Männer führen Krieg, Frauen partizipieren ungefragt an den Gesamtfolgen. So ist bis zum Einstimmen in den Schlussjammer durch den mit schwarzem Kunstblut verschmierten Xerxes (Johannes Nussbaum) erst mal Schluss mit Mansplaining. 15 starke Recken bleiben auf den hinteren Bühnenteller verbannt, auf dem sie direkt beleuchtet oder in der Videoprojektion eines halbdurchlässigen Vorhangs den realkinematografischen Widerschein des Gesagten skizzieren.
Das Theater ist Musik
Das Wort entsteht im Gehen auf der unablässig bewegten Spielfläche. Die antike Hierarchie stellte das Drama und die Musik ob ihrer vermeintlichen Immaterialität über jene Künste, die wie etwa die Architektur im Dreck wühlen.
Hier binden Rotation und Hydraulik das Theater, als „Medium“ betrachtet ohnehin ein Anachronismus, an die Relikte des Maschinenzeitalters. Theater ist ein Arbeitsprozess, der Licht, die Abwärme der Körper und die Schallwellen des Sprechens und der Musik absondert.
Das Theater selbst ist Musik.
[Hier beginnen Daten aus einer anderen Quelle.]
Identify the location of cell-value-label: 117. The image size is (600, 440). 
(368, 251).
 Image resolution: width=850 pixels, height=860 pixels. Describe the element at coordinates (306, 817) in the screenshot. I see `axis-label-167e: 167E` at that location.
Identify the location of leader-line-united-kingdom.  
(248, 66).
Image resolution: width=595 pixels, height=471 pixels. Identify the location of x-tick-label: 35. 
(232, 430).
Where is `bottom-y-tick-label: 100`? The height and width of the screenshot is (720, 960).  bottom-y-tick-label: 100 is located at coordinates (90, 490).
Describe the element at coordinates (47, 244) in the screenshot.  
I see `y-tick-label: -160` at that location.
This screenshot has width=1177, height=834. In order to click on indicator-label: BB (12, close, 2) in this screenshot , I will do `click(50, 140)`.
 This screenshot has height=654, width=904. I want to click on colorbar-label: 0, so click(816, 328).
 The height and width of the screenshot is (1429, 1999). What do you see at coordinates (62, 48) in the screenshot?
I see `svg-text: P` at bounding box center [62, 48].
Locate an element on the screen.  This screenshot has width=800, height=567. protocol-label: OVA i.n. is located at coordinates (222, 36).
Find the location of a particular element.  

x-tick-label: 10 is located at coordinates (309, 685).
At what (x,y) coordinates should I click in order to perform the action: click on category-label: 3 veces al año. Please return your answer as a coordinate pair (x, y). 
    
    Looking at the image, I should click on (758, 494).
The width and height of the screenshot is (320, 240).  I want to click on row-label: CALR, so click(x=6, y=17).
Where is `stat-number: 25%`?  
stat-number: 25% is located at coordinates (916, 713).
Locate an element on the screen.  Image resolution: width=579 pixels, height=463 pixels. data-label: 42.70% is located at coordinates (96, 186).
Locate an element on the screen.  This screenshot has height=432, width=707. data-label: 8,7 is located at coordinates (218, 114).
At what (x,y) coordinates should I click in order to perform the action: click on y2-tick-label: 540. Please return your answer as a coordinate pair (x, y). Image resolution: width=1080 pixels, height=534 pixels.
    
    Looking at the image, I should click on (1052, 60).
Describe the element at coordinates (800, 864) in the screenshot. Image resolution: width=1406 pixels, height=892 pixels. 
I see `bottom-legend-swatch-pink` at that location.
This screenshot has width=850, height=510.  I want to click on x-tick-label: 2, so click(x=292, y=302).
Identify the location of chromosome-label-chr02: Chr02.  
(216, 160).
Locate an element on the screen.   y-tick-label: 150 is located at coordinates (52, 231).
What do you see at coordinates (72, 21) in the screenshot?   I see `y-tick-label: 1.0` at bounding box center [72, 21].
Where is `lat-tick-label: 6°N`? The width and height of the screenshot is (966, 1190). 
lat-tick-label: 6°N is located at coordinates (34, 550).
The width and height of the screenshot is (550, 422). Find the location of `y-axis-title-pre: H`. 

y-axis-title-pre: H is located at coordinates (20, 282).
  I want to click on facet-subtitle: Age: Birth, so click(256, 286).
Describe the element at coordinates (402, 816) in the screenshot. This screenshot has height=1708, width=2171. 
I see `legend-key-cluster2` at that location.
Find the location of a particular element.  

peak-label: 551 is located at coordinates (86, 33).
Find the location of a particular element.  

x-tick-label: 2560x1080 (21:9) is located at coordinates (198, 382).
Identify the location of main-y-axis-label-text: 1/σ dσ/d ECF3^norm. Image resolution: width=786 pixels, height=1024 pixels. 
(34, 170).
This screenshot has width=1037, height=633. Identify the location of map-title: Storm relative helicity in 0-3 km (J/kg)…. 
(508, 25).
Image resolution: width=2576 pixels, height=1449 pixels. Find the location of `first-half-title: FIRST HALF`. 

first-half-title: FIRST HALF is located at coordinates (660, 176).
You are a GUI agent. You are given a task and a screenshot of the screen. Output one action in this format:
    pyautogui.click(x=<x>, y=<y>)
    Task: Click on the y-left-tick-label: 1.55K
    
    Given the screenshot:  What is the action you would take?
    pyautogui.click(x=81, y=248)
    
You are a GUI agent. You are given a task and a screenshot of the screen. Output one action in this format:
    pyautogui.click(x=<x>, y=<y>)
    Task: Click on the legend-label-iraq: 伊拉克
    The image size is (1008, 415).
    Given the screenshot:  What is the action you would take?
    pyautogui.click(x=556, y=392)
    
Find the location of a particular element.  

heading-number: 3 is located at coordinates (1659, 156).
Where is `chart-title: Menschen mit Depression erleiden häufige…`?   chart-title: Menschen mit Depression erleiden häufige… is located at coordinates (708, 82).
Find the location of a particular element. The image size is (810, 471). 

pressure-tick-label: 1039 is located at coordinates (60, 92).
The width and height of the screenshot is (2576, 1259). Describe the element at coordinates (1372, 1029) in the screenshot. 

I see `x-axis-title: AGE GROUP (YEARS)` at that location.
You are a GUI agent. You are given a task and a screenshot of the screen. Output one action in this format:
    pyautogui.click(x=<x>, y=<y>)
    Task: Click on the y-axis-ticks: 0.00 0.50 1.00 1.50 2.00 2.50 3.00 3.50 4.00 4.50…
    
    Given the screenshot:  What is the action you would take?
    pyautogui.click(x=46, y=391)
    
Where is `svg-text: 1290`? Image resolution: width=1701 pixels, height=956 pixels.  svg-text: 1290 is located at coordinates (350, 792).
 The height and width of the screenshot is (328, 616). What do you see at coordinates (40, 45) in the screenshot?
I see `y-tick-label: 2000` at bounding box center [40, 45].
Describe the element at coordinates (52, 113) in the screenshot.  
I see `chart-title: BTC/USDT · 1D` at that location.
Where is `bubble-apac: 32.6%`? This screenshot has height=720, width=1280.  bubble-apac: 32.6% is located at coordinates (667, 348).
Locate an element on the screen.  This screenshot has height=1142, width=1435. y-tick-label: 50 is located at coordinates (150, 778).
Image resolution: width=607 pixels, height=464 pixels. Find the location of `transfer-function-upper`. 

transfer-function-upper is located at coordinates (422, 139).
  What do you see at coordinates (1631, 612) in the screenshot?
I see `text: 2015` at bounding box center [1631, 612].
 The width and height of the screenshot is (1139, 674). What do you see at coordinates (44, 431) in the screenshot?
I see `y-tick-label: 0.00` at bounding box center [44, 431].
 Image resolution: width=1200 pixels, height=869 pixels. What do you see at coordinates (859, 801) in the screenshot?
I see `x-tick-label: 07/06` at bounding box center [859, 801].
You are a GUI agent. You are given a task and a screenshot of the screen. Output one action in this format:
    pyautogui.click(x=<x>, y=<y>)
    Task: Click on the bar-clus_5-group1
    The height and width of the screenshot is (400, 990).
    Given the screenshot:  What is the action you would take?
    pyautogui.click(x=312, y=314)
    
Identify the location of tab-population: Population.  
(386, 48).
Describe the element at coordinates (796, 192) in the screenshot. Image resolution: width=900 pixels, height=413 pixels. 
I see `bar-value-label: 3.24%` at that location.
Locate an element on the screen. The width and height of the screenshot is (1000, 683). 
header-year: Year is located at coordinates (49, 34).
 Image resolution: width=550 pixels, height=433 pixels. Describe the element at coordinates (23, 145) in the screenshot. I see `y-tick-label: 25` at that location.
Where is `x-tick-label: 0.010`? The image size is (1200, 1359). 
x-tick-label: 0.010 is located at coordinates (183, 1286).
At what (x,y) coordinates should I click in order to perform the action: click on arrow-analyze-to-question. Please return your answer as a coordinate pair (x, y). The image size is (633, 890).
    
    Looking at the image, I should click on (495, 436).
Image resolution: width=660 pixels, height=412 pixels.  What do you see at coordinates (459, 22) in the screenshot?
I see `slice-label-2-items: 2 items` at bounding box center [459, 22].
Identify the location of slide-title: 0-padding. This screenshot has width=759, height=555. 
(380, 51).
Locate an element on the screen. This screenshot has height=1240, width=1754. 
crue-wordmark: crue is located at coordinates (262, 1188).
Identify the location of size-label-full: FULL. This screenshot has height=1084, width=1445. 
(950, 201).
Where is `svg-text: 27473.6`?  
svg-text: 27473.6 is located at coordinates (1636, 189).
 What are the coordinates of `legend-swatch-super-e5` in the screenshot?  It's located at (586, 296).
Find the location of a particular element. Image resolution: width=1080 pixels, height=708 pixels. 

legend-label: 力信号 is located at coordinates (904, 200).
Statt innere und äußere Bilder zu evozieren, nimmt dieses Wortmühlentheater die von ihm geriebenen Partikel in ihren musikalischen Qualitäten wahr, das treibt die Sinnsuche bisweilen weiter, als die gute alte Hermeneutik mit dem Wiederfinden des eigenen Vorurteils in der Textvorlage es je vermochte. Wie reagieren Körper, wenn Sätze sie durchdringen, die weit über Alltagserfahrungen hinausführen?
Von Worten umschlungen
Pathos wird im musikalischen Kontext wieder sprechbar, vielleicht sogar, ohne es zu affirmieren. Das freute leider auch konservative Kritiker, die in dieser Aufführung schon den Paradigmenwechsel von der postmodernen Ironie hin zu einem Theatertheater sehen wollen, das sich im hohen Stil dem Allgemeinmenschlichen weiht, statt Gesellschaftliches zu erhellen. Müssen wir wieder die Kerzen anzünden, ergriffen von einem Theater der Eigentlichkeit?
Das nicht, aber Rasches Wiedergeburt der Tragödie aus dem Geiste der Musik birgt auch Gefahren. Sie neigt dazu, die Ungeheuerlichkeit, die sie hinter den Buchstaben gerade entdeckt hat, im Gesamtsound der begleitenden Minimal-Music-Combo wieder zu ersäufen.
Ein Rezensent wähnte sich umschlungen im Theater-Rave. Das trügt. Die Tragödie beginnt erst, wenn ihr Protagonist aus dem Wohlgefühl der kollektiven Drogeneinnahme herausfällt und sich schmerzlich als Individuum wahrnimmt.